§ WORK ITEM
Using the entries below, write out the line with "Click line number 42 in the gutter", the line with "Task: Click the Restore", and every line in between, exactly as each is written.

§ DATA FOR THE TASK
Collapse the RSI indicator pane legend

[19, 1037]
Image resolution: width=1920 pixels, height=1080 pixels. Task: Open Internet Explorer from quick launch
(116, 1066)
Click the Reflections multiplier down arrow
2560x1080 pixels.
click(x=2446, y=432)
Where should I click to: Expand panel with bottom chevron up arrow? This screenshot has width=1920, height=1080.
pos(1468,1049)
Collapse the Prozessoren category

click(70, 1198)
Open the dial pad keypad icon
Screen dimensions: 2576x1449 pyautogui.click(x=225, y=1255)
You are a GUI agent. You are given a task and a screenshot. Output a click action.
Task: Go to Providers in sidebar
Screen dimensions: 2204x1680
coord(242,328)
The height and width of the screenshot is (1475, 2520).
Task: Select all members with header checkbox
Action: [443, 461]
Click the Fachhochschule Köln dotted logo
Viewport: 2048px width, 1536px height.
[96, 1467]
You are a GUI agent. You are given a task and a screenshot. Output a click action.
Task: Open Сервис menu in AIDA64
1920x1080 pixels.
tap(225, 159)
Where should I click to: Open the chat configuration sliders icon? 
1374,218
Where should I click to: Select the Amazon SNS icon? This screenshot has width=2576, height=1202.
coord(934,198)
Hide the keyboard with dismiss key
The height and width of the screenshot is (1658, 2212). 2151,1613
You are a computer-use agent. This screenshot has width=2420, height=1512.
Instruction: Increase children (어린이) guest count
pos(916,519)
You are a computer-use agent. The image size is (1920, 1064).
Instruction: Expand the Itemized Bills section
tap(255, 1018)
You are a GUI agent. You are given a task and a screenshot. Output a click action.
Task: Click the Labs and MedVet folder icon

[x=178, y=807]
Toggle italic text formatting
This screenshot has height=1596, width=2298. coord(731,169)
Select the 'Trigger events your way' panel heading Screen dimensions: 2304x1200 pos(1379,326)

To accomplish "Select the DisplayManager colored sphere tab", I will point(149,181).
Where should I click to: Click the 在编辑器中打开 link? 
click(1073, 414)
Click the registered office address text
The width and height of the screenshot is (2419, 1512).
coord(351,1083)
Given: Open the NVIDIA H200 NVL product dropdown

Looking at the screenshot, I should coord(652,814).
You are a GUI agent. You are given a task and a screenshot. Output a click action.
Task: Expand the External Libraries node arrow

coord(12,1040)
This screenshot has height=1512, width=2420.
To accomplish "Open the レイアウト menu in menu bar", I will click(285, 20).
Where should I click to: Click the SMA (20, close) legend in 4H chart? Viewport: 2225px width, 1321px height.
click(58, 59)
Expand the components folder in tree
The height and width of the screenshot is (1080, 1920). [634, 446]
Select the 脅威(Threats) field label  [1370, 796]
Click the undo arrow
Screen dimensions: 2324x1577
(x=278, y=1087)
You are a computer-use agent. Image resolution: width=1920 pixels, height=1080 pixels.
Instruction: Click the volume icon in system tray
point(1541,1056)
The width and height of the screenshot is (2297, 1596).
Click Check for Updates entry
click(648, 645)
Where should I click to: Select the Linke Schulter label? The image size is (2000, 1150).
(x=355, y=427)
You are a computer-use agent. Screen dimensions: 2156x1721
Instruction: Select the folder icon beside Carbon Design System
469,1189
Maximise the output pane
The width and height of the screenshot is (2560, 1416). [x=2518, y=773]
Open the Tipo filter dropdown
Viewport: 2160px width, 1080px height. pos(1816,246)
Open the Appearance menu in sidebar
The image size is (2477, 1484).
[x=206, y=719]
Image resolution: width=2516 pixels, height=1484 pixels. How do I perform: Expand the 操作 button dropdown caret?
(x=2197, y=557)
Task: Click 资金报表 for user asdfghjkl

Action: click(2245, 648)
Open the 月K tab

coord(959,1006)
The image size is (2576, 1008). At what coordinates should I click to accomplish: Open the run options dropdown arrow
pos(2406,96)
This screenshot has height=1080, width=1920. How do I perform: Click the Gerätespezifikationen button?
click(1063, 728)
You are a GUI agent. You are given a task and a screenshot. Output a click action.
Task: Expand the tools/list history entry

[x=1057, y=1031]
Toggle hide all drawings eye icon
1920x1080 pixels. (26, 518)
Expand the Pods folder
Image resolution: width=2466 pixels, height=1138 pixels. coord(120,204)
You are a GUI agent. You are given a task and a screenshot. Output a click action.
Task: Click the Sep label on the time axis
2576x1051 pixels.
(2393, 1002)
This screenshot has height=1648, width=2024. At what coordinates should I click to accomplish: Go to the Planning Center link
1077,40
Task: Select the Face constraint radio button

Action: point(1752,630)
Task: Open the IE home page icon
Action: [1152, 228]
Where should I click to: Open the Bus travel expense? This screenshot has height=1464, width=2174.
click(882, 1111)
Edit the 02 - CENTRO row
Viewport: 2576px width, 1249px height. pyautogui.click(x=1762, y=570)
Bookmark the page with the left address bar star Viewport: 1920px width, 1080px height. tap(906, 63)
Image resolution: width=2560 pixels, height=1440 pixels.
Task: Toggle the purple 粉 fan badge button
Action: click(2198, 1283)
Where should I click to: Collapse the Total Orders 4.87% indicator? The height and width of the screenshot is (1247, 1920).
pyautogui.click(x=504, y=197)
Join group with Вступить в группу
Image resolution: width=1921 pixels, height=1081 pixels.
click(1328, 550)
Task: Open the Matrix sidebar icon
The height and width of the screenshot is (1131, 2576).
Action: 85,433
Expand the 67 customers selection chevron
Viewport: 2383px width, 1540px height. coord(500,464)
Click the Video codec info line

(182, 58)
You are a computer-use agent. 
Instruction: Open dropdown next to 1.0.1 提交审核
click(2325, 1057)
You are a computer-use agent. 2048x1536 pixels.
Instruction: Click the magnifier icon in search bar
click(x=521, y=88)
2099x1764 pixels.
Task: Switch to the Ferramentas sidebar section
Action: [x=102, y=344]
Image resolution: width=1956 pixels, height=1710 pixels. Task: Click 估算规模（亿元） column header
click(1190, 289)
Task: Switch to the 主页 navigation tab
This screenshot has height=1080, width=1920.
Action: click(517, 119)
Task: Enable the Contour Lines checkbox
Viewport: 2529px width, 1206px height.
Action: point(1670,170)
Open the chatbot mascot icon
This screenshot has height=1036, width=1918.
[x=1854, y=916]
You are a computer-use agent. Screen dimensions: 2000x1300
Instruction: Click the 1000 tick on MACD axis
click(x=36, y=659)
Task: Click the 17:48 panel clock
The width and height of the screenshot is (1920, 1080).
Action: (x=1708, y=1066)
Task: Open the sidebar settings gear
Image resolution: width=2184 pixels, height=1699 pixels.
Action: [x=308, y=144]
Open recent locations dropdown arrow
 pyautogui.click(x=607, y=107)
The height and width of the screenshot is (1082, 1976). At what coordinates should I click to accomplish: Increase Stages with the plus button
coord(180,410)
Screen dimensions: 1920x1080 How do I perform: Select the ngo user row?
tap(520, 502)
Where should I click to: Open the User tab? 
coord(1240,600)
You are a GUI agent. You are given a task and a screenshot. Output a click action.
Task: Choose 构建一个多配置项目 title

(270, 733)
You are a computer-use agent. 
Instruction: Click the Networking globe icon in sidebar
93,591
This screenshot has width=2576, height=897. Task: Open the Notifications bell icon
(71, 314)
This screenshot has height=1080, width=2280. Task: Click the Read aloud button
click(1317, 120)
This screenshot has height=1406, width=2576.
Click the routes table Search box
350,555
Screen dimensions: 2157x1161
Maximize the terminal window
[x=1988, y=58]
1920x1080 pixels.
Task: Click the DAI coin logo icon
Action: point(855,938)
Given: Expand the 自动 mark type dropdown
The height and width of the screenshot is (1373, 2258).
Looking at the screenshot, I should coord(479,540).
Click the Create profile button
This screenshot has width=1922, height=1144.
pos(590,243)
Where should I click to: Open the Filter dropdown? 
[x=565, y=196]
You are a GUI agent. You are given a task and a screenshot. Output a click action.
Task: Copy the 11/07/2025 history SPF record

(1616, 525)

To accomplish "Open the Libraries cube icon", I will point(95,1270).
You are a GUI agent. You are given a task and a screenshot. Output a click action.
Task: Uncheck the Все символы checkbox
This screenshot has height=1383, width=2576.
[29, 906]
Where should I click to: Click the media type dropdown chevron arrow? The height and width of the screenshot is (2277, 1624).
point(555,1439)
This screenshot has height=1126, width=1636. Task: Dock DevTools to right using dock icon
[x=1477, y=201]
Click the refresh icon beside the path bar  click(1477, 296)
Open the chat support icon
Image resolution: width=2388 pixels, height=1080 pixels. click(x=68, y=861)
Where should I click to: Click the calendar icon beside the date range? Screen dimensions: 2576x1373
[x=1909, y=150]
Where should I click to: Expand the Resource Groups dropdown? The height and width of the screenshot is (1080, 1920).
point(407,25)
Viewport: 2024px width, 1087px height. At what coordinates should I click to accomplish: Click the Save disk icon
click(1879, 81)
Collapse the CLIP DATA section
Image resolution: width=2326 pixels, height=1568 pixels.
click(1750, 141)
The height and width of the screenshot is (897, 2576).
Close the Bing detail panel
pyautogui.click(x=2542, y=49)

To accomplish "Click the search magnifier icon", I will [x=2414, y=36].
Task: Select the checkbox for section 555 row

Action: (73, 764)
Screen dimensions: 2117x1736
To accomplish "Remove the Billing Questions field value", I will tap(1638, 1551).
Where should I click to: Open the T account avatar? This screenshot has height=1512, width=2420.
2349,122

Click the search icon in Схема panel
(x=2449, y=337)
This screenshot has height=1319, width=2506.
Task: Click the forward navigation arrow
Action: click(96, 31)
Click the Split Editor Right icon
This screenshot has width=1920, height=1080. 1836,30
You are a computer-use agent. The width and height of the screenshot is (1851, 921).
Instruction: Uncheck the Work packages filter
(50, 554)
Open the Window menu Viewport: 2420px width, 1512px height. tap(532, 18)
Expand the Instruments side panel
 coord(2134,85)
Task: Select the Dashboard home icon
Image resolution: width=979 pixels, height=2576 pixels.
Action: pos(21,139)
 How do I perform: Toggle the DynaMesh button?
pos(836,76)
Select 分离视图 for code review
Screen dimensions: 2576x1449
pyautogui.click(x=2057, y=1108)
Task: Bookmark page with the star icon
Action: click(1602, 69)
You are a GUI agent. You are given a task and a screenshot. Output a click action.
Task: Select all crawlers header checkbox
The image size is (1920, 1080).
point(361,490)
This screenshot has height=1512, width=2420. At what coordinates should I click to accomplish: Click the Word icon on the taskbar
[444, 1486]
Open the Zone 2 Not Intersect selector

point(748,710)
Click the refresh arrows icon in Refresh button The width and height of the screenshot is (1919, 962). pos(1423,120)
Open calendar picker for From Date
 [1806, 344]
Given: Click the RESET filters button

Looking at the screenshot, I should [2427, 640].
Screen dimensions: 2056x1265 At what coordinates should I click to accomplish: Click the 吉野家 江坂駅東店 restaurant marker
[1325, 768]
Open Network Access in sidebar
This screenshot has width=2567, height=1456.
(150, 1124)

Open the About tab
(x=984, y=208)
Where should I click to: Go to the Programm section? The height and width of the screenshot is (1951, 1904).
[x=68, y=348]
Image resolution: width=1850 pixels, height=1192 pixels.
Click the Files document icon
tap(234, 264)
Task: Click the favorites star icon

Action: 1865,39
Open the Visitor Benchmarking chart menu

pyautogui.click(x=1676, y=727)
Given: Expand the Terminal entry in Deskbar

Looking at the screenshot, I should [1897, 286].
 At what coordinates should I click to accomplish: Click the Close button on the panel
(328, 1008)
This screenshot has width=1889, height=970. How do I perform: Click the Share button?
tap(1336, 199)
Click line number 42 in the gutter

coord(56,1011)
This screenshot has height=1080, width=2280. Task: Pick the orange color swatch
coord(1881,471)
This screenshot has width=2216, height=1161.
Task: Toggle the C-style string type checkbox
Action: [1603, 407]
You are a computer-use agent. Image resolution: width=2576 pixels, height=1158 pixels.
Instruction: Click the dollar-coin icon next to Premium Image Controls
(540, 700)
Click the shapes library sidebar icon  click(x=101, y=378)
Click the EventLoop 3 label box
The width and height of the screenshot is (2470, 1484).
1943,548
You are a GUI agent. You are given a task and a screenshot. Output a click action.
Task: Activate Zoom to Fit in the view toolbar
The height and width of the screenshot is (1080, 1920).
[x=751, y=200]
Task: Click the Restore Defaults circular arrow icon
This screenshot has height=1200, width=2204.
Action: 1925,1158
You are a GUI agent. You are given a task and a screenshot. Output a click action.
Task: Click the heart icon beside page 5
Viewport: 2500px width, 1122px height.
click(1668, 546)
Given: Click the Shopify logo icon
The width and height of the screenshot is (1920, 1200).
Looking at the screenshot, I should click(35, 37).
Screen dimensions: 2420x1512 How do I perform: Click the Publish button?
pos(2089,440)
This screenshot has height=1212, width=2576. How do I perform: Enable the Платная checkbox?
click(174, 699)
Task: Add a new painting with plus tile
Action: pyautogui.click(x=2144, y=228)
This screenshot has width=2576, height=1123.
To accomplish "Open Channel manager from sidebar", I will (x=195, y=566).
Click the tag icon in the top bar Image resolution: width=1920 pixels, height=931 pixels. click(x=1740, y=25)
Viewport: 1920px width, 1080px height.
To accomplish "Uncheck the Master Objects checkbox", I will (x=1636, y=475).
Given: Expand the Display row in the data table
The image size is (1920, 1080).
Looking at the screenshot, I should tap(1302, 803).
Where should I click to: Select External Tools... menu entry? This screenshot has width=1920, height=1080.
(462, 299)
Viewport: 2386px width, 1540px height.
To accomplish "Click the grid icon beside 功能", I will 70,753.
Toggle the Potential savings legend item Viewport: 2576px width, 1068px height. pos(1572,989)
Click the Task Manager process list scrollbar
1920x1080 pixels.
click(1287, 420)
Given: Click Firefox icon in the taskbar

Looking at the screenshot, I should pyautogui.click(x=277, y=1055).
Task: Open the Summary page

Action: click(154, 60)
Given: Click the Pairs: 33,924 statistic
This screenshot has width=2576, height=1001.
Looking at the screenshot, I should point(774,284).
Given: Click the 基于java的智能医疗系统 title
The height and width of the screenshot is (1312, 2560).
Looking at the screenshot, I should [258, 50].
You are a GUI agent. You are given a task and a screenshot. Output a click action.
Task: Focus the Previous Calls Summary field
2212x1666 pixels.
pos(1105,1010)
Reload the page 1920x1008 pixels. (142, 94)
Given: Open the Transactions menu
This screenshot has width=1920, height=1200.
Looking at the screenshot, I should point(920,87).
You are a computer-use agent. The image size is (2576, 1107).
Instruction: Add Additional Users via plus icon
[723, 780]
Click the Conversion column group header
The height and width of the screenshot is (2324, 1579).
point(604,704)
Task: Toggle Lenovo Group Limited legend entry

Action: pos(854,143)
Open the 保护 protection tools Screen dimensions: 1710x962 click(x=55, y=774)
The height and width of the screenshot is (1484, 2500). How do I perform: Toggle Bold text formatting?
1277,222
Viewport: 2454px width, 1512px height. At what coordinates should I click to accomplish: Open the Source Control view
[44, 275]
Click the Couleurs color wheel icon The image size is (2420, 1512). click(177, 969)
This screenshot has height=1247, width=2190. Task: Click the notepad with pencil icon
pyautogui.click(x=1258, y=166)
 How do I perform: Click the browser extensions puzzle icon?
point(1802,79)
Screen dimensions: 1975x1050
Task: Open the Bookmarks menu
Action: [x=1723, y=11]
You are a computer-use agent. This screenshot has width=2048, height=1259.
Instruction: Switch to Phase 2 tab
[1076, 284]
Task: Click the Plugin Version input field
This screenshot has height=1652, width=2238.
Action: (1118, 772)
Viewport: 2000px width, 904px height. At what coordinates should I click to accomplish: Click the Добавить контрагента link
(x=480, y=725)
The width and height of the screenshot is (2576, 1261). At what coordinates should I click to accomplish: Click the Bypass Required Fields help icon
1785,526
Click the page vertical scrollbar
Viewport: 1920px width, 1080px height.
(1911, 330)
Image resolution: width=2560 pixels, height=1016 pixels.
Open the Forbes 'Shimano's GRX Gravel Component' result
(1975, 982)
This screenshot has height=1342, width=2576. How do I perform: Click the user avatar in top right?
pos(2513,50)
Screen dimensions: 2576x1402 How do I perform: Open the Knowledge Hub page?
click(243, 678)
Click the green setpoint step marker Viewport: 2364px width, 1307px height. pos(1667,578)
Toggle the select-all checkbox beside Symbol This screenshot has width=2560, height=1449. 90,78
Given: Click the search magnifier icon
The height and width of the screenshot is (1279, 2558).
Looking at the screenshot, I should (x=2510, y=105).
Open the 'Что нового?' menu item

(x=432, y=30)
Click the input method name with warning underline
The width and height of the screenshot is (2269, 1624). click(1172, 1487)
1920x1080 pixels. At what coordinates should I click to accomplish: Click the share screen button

§ COMPLETED EXERCISE
Click line number 42 in the gutter

coord(56,1011)
This screenshot has height=1080, width=2280. Task: Pick the orange color swatch
coord(1881,471)
This screenshot has width=2216, height=1161.
Task: Toggle the C-style string type checkbox
Action: [1603, 407]
You are a computer-use agent. Image resolution: width=2576 pixels, height=1158 pixels.
Instruction: Click the dollar-coin icon next to Premium Image Controls
(540, 700)
Click the shapes library sidebar icon  click(x=101, y=378)
Click the EventLoop 3 label box
The width and height of the screenshot is (2470, 1484).
1943,548
You are a GUI agent. You are given a task and a screenshot. Output a click action.
Task: Activate Zoom to Fit in the view toolbar
The height and width of the screenshot is (1080, 1920).
[x=751, y=200]
Task: Click the Restore Defaults circular arrow icon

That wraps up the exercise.